Rising After the Fall: Finding Purpose Beyond a Layoff
When the new Trump administration came into office in 2025 and foreign aid funding was cut, my world shifted overnight. Like many who dedicate their careers and life to social change, my work wasn’t just a job — it was my purpose, a part of my identity. And suddenly, with one policy decision, that purpose was stripped away. The day I was laid off, I felt a shock that went far deeper than losing a paycheck. It was as if the ground beneath me had given way. Who was I without organizing? For years, my identity was tied to showing up every day to support communities through organizing and building power to resist moments just like this! And now, I was on the other side of the power struggle, and I felt temporarily paralyzed.
What followed was grief. Waves of it, sometimes coming out of nowhere. It was not the kind of grief people I could speak about openly, but a quiet grief, a loss of my sense of self. I cycled through denial, anger, sadness, and fear. I wanted to move on quickly, to “bounce back,” but resilience doesn’t always look like bouncing. Sometimes it looks like sitting with the pain, letting yourself feel it fully, and slowly learning the person I am now, post January 2025. Slowly, I began to process, to heal. I learned new values and truths from this experience. I’ll never look at NGO work the same, and to be honest my view of many of the leaders in this work has shifted wildly, and that’s okay. I discovered a passion for working with unions in the global south, but I also learned I have a passion to see it done differently, aligning my principles with the work. In the time since the layoff a few of us who were connected by purpose before are stitching together new plans and endeavors, but on our own terms. It meant finding new ways to support organizations, leaders, and communities — not from within an NGO, or formal authority but through solidarity, our own voice, our own work, our own vision.

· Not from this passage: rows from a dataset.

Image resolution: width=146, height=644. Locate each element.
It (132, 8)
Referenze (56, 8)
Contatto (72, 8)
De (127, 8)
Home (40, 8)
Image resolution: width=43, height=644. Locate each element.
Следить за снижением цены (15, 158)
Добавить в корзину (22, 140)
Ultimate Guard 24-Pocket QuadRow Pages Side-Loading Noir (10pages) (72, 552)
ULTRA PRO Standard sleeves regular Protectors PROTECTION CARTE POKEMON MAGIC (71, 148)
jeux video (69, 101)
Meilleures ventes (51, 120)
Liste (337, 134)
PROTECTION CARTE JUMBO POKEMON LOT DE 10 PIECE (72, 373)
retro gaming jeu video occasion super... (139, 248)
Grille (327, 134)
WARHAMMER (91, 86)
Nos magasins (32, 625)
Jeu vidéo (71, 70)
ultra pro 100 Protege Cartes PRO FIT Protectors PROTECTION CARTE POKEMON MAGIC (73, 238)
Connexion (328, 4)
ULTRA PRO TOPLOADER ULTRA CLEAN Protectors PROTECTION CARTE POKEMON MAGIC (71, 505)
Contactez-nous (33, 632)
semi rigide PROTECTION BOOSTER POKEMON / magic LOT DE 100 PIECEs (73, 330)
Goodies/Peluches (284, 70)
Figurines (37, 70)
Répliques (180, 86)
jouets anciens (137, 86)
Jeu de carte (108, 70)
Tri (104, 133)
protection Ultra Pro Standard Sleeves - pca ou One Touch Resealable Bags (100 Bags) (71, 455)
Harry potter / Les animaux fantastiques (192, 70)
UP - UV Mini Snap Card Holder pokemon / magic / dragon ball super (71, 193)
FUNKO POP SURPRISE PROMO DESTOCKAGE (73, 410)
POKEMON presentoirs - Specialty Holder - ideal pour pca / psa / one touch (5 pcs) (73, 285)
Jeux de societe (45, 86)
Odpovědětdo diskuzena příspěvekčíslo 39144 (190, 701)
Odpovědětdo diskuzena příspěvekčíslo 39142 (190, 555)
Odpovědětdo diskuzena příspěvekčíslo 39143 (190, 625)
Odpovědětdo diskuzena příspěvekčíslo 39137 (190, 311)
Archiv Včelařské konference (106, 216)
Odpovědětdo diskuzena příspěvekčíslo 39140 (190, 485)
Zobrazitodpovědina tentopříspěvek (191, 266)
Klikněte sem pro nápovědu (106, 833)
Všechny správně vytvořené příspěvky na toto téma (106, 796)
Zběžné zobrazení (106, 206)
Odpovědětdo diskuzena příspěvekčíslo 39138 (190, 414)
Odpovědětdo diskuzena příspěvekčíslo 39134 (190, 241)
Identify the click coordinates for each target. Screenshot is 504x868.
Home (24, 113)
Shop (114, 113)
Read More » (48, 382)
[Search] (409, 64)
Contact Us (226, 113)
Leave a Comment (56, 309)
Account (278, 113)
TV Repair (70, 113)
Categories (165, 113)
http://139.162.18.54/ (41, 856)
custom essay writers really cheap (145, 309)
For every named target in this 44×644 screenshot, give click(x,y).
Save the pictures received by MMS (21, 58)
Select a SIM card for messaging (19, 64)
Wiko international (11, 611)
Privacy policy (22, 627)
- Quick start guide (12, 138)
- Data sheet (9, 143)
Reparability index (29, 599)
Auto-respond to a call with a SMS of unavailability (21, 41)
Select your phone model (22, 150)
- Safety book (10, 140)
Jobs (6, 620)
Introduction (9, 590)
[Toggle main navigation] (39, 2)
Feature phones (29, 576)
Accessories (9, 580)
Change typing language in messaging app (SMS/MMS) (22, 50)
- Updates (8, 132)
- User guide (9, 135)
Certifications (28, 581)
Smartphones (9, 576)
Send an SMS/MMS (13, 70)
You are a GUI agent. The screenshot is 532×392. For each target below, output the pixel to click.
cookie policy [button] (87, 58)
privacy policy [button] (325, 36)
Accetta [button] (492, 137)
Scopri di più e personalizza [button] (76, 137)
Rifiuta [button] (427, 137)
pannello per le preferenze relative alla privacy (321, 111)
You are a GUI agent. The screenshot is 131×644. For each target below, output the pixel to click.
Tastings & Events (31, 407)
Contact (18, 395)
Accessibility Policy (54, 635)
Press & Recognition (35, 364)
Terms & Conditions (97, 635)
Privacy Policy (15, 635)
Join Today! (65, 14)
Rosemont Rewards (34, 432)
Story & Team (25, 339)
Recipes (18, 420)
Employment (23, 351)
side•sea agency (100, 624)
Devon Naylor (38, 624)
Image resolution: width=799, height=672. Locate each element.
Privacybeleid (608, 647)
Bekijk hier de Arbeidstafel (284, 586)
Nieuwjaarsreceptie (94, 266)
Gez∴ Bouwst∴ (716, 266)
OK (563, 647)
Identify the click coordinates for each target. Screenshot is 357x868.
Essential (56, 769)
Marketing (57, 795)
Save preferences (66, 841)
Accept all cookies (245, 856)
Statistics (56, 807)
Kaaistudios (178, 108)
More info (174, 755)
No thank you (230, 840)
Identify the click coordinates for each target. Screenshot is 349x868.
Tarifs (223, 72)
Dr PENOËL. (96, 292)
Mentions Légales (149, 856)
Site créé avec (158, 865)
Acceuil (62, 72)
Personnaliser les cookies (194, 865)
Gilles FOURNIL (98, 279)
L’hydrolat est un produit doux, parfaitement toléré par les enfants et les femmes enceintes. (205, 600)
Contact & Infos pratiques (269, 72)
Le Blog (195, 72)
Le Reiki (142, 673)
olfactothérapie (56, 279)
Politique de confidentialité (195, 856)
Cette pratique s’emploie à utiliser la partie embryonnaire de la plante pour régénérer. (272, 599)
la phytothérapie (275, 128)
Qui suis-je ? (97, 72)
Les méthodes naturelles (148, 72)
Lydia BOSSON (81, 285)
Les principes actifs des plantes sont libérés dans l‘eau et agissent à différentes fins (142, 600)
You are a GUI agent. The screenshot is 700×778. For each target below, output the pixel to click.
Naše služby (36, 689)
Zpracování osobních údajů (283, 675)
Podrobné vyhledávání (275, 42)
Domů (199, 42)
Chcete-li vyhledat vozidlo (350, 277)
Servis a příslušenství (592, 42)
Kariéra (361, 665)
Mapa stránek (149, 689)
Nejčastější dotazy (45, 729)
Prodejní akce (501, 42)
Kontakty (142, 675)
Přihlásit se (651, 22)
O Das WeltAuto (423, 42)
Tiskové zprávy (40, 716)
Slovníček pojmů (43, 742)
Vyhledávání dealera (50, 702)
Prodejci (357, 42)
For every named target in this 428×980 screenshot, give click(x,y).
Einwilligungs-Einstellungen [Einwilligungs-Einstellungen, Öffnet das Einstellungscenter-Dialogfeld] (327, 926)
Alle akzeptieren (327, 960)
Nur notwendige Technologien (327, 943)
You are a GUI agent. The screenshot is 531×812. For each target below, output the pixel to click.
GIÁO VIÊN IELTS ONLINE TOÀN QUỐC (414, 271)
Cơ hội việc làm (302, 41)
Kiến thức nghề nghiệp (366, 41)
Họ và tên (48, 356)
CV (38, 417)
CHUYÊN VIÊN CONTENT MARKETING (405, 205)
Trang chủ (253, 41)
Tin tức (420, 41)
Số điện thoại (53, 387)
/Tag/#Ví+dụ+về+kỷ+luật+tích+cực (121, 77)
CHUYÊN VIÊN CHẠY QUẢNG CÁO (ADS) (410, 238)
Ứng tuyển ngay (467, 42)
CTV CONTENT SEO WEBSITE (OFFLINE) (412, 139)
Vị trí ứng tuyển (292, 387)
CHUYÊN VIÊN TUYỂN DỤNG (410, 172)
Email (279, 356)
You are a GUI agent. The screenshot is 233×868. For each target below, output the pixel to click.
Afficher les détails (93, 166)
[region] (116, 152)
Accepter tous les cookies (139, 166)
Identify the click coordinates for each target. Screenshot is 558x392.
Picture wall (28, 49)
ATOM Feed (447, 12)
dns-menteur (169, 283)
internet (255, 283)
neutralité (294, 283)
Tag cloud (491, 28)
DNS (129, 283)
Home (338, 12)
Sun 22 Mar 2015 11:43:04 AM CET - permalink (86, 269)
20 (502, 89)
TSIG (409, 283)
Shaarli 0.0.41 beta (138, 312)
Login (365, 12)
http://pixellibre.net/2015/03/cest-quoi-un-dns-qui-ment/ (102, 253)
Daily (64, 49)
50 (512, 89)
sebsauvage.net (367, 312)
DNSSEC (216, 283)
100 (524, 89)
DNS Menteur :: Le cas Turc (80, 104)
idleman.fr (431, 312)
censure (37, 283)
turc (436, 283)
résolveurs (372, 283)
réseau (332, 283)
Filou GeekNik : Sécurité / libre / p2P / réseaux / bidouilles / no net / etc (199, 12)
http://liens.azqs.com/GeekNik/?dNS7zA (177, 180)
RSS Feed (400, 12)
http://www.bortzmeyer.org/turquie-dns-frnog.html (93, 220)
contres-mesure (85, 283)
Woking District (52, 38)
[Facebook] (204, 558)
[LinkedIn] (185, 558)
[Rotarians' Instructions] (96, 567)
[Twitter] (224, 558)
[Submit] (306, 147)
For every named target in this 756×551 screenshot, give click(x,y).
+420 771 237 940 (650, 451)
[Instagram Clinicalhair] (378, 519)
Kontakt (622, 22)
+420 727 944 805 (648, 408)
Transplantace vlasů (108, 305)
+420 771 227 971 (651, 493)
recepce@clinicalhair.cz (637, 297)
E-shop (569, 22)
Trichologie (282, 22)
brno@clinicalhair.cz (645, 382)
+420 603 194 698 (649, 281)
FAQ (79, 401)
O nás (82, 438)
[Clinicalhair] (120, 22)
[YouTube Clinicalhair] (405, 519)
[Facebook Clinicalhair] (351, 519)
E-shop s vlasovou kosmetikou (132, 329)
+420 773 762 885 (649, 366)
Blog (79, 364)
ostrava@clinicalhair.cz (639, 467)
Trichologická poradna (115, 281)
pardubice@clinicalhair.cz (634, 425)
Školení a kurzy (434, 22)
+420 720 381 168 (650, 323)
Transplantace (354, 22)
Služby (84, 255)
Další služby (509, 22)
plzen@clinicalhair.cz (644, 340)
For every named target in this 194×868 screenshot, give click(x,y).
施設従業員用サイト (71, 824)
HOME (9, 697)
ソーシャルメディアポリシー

Looking back, that layoff was both an ending and a beginning. It forced me to confront difficult truths about identity and purpose, but it also opened the door to a more authentic path. If you’re in the midst of your own unexpected ending — whether it’s a job loss, a shift in direction, or a personal upheaval — I want you to know this: you are not broken. You are in the process of becoming. Sit with the feelings, honor the grief, and trust that resilience is not about bouncing back to who you were. It’s about rising into who you’re meant to be.